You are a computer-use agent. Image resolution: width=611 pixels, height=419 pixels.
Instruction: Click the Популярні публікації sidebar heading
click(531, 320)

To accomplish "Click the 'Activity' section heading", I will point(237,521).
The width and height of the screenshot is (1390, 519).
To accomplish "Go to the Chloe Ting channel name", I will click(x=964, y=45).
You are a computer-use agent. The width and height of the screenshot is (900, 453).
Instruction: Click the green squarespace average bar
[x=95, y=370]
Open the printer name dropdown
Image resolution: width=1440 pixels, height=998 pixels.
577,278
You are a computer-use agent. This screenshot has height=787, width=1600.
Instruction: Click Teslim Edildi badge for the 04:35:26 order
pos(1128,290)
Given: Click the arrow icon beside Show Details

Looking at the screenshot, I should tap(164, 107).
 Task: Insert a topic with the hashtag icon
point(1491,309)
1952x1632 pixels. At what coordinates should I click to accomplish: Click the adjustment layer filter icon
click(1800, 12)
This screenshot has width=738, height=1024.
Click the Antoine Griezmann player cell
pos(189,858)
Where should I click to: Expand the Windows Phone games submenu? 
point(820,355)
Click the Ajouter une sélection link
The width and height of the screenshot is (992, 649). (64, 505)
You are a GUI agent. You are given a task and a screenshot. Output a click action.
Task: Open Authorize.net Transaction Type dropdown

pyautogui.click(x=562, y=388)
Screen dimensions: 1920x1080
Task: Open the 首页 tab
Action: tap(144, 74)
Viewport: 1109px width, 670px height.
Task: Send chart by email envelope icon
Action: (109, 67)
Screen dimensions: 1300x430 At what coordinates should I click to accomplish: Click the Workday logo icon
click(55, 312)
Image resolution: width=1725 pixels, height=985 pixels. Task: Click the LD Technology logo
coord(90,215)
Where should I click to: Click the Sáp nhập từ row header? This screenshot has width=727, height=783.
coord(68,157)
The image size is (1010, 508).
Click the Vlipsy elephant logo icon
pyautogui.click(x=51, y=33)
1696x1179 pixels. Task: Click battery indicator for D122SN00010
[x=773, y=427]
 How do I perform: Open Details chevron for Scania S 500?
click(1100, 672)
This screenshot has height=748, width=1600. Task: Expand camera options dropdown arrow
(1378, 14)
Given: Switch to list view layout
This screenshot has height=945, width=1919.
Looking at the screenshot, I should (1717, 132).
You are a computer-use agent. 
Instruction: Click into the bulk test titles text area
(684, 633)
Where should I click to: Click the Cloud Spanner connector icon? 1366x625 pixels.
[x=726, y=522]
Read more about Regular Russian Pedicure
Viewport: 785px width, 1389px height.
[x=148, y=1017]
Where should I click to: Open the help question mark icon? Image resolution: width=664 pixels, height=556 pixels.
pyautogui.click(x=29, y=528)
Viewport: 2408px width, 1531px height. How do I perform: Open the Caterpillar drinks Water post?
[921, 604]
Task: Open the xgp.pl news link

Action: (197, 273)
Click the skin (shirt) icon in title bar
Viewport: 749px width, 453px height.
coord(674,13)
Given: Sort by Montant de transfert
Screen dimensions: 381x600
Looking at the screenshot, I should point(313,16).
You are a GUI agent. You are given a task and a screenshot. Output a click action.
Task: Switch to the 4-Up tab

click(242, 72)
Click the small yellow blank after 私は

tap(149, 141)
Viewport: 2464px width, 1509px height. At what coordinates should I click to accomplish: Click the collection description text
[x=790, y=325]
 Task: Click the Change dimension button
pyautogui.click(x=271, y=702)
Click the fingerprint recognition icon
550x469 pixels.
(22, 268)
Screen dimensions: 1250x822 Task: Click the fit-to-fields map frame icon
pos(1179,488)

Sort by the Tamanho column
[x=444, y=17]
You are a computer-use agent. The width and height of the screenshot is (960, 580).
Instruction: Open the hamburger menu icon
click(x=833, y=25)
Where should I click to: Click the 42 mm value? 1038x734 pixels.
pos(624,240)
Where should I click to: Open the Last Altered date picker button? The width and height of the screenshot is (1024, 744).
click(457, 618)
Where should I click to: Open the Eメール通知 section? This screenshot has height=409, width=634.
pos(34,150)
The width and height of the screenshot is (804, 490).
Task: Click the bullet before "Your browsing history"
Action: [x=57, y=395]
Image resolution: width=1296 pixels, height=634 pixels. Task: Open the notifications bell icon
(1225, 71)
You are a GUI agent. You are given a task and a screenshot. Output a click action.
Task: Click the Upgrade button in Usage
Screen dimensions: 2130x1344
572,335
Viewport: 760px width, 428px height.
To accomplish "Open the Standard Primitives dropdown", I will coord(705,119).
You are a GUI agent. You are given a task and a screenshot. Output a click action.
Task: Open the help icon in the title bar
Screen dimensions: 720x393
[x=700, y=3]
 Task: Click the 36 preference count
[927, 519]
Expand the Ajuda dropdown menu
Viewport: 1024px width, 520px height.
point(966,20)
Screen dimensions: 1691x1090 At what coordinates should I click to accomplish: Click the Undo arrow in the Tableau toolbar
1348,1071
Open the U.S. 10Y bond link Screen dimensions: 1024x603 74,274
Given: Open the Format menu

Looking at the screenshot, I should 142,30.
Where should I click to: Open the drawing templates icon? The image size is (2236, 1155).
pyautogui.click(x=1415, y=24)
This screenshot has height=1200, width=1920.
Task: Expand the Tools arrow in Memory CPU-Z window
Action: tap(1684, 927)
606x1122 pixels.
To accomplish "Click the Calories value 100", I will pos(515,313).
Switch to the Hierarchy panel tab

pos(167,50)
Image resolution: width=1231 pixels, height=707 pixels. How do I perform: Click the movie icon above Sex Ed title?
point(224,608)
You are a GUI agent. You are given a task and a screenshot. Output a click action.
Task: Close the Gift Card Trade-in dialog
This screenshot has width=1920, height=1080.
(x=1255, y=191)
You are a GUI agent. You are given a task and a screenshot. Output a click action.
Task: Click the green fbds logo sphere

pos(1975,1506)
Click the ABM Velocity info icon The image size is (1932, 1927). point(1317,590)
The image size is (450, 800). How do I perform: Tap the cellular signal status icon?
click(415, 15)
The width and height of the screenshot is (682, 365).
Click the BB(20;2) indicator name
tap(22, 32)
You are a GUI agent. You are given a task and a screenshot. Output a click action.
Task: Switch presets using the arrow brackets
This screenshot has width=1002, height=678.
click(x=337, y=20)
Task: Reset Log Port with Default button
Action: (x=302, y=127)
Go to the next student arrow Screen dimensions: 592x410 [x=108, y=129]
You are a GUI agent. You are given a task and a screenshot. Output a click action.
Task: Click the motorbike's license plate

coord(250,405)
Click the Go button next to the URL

***

§ GIVEN REQUEST
Copy out the lines above word for word, from the very first one through the line containing "Action: (109, 67)", including both.

§ TASK RESPONSE
You are a computer-use agent. Image resolution: width=611 pixels, height=419 pixels.
Instruction: Click the Популярні публікації sidebar heading
click(531, 320)

To accomplish "Click the 'Activity' section heading", I will point(237,521).
The width and height of the screenshot is (1390, 519).
To accomplish "Go to the Chloe Ting channel name", I will click(x=964, y=45).
You are a computer-use agent. The width and height of the screenshot is (900, 453).
Instruction: Click the green squarespace average bar
[x=95, y=370]
Open the printer name dropdown
Image resolution: width=1440 pixels, height=998 pixels.
577,278
You are a computer-use agent. This screenshot has height=787, width=1600.
Instruction: Click Teslim Edildi badge for the 04:35:26 order
pos(1128,290)
Given: Click the arrow icon beside Show Details

Looking at the screenshot, I should tap(164, 107).
 Task: Insert a topic with the hashtag icon
point(1491,309)
1952x1632 pixels. At what coordinates should I click to accomplish: Click the adjustment layer filter icon
click(1800, 12)
This screenshot has width=738, height=1024.
Click the Antoine Griezmann player cell
pos(189,858)
Where should I click to: Expand the Windows Phone games submenu? 
point(820,355)
Click the Ajouter une sélection link
The width and height of the screenshot is (992, 649). (64, 505)
You are a GUI agent. You are given a task and a screenshot. Output a click action.
Task: Open Authorize.net Transaction Type dropdown

pyautogui.click(x=562, y=388)
Screen dimensions: 1920x1080
Task: Open the 首页 tab
Action: tap(144, 74)
Viewport: 1109px width, 670px height.
Task: Send chart by email envelope icon
Action: (109, 67)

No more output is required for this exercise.